CBTi As Medical/Psychological Treatment: CBTi is available as practiced by state licensed therapy professionals such as psychologists, physicians including psychiatrists and sleep specialists, social workers, licensed professional counselors, nurse practitioners. It is often covered by insurance, as are other forms of psychotherapy, when based on an appropriate diagnosis such as Insomnia Disorder (DSM 5 code 780.52) or Circadian Rhythm Sleep-Wake Disorder ( 307.45) or other Sleep-Wake Disorder (780.59). Sleep Centers may offer this therapy option. As with any medical or psychological treatment, there are indications (benefits) as well as risks, complications, and contraindications. CBTi may not be appropriate when there is medical illness or psychiatric illness that should be treated first or simultaneously (e.g., head injuries, prostate disease, depression, alcohol and drug disorders, sleep apnea, to name a few). For a nice review of this treatment, see Cognitive Behavior Treatment of Insomnia by Perlis, Jungquist, Smith, and Posner.
CBTi Principles and Strategy Used in Self Help, Coaching, Training, Education: The theory behind CBTi and its techniques are often adapted by those who are dissatisfied with their sleep and decide to educate themselves ( as an alternative to home remedies, advice from friends, herbs, or over the counter pills). Because CBTi has been well researched and is widely recognized to be as effective as sleeping pills in the short term, and perhaps better in the long term, people with various insomnias want this option. Sometimes it is not easy to locate an experienced and available sleep therapist, and this too leads to self help. Sleep coaches and training are also options.
I’m going to summarize what I think are the essential principles and philosophy behind the application of CBTi to yourself.

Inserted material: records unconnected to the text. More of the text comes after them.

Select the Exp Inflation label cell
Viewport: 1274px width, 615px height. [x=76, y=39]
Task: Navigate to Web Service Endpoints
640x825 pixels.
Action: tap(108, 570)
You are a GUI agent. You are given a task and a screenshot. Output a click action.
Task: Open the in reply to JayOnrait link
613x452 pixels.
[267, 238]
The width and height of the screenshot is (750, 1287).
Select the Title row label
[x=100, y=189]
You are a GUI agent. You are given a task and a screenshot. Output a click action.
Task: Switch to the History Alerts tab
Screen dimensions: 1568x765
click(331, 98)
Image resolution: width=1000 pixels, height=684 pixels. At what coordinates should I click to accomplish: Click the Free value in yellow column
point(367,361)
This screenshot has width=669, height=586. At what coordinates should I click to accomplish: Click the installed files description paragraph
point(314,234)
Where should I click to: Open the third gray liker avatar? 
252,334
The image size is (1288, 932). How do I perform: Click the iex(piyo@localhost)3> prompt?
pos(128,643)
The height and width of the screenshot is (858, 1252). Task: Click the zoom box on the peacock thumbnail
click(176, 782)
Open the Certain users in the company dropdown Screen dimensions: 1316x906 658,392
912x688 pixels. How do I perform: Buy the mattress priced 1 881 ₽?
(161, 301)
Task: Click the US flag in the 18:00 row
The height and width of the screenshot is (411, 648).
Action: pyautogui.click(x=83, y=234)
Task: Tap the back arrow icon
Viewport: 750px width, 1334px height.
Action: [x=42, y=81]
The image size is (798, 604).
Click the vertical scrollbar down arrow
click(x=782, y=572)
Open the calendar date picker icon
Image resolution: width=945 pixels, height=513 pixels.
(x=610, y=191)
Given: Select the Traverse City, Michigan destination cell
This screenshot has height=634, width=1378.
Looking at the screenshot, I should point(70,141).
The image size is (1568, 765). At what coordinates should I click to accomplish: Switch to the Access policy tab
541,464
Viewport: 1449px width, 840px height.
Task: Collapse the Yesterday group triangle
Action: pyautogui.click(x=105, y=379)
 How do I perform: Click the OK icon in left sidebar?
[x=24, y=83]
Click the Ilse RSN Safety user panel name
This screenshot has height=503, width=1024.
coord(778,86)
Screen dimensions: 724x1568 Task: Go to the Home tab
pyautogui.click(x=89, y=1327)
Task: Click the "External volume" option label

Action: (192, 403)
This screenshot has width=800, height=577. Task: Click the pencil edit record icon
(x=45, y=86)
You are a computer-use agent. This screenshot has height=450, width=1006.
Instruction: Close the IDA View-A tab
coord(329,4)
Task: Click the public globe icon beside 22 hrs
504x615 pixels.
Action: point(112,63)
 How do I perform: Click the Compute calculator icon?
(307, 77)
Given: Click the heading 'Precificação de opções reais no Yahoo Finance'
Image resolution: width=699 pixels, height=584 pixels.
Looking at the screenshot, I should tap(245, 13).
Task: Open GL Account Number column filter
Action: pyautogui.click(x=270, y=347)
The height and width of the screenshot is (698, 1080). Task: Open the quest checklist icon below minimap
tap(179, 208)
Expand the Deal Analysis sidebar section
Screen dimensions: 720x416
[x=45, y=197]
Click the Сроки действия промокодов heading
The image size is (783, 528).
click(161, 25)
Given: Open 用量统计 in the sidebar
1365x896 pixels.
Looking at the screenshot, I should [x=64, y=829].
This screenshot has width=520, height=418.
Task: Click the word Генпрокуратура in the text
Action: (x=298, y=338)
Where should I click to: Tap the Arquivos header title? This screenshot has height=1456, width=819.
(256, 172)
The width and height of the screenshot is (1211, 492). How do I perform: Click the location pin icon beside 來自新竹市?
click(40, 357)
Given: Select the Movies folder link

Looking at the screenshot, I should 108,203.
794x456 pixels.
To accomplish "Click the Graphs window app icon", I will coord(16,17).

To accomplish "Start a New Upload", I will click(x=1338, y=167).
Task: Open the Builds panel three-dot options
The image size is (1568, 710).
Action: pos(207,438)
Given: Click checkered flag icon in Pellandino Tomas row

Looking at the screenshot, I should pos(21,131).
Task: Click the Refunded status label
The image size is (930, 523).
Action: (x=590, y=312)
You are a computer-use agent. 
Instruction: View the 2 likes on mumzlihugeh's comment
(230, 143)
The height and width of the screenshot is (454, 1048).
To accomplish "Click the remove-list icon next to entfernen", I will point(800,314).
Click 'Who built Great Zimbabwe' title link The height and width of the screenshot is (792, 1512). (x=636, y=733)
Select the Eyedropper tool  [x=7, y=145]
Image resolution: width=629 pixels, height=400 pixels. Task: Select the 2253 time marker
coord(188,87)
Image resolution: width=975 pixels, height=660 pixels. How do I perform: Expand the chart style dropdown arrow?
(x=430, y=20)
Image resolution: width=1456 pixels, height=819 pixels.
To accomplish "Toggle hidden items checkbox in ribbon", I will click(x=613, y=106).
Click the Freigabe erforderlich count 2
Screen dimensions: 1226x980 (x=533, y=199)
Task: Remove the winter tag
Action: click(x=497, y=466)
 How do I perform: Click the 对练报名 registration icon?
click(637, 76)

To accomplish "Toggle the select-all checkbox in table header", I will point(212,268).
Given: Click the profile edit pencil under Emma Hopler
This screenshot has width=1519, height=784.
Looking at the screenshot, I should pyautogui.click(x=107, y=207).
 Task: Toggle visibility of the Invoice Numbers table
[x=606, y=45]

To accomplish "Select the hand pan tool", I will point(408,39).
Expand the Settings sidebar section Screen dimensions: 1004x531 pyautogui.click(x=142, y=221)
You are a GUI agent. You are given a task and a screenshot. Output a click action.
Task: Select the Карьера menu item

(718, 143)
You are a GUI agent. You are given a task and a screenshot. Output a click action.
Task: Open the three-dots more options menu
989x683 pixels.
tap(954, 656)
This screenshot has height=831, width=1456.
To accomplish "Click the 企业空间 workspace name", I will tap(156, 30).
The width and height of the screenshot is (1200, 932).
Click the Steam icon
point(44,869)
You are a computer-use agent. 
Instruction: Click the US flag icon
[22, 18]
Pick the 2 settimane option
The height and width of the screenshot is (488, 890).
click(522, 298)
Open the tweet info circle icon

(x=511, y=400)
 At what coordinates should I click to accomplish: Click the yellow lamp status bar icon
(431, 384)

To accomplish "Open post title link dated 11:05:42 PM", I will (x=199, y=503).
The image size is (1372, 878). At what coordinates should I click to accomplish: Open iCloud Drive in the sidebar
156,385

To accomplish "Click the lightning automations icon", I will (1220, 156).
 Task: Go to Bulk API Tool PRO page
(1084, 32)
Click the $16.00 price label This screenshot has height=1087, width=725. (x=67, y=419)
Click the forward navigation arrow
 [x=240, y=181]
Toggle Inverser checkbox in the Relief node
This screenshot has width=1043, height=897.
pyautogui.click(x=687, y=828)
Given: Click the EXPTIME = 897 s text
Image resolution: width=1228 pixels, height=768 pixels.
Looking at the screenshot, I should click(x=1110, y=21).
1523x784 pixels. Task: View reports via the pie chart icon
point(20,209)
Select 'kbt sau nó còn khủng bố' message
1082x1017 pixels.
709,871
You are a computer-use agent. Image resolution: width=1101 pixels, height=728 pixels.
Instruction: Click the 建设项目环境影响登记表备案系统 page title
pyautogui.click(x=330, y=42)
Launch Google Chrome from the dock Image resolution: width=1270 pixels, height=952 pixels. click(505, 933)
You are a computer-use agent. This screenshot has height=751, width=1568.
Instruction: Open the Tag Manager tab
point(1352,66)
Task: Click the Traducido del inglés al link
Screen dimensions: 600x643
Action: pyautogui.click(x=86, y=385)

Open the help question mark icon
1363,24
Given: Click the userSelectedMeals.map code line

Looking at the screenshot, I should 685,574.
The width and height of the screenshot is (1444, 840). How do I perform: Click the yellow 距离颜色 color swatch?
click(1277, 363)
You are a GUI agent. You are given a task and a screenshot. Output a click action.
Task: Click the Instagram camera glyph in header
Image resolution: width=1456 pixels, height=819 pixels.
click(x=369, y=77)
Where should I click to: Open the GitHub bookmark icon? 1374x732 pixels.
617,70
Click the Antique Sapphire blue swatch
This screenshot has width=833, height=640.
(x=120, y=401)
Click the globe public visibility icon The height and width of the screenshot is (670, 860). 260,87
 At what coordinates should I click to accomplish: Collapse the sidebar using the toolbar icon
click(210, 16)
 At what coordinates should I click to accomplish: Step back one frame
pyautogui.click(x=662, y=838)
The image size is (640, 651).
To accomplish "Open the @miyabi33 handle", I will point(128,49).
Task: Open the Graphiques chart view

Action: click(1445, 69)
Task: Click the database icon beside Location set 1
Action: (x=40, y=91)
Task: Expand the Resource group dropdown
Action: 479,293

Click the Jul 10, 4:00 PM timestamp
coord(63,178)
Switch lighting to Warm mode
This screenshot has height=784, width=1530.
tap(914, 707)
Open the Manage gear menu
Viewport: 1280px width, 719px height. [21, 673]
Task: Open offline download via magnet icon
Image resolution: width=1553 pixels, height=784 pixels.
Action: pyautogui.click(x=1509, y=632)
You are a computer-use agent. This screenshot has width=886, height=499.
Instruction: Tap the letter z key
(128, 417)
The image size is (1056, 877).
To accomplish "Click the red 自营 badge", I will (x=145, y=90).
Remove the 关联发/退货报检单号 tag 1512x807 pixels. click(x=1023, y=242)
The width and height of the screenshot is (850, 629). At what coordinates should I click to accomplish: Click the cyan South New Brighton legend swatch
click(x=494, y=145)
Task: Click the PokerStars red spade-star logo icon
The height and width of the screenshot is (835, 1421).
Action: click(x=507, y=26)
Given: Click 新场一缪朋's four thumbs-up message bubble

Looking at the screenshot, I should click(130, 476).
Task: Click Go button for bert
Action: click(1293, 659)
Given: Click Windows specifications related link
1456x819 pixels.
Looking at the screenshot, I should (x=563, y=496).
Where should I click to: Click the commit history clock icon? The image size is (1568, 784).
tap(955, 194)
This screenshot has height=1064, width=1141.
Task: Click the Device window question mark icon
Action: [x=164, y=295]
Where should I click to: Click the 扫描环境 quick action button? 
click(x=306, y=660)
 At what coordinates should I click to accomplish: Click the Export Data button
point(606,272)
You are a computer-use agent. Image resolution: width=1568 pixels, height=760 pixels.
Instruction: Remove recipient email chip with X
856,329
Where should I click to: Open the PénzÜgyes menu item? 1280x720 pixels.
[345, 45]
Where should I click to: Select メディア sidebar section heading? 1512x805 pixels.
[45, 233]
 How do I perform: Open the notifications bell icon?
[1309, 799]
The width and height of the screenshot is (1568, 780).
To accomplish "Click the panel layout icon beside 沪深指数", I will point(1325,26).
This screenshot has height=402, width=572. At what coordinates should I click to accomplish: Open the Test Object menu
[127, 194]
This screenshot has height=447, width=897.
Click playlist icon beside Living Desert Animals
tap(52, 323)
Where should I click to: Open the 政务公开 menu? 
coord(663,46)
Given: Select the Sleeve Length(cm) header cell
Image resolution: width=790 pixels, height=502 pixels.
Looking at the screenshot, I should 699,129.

I am assuming you have no complicating medical or psychiatric problems. The essential principles are:
- Accept and prepare yourself to feel worse at first, as you get started, in exchange for the longer term benefits of good sleep. As with exercise or learning to ride a bicycle or stopping smoking, there is initial effort or discomfort, or in this case increased sleepiness and malaise, until you get to enjoy the benefits of restedness and better health.
- You want to increase sleep efficiency: either you are in bed asleep, or you are out of bed doing something else.
- Data collection regarding time in bed, time awake, daily sleep schedule, and related specifics to determine progress or need to adjust.Other principles often include:
- Control and management of light (including electronics), chemical substances (nicotine, caffeine, alcohol, drugs, foods), temperature, noise, pets, bed partners.
- Management of thoughts, worries, emotions, etc
- The quality and type of sleep that one gets using sleeping pills may differ from the kind resulting from the usual sleep-wake switches in the brain. Some sleeping pills are apparently perfectly fine. (Note: The “sleep” that can result from general anesthesia, head injury, and alcohol is usually different: people often do not feel they have slept.)
- Further details of CBTi will be available in these blogs from time to time. New research will add to our knowledge of this treatment, the focus of which is control of those habits which have developed in your life and which are interfering with your right to feel and be well rested.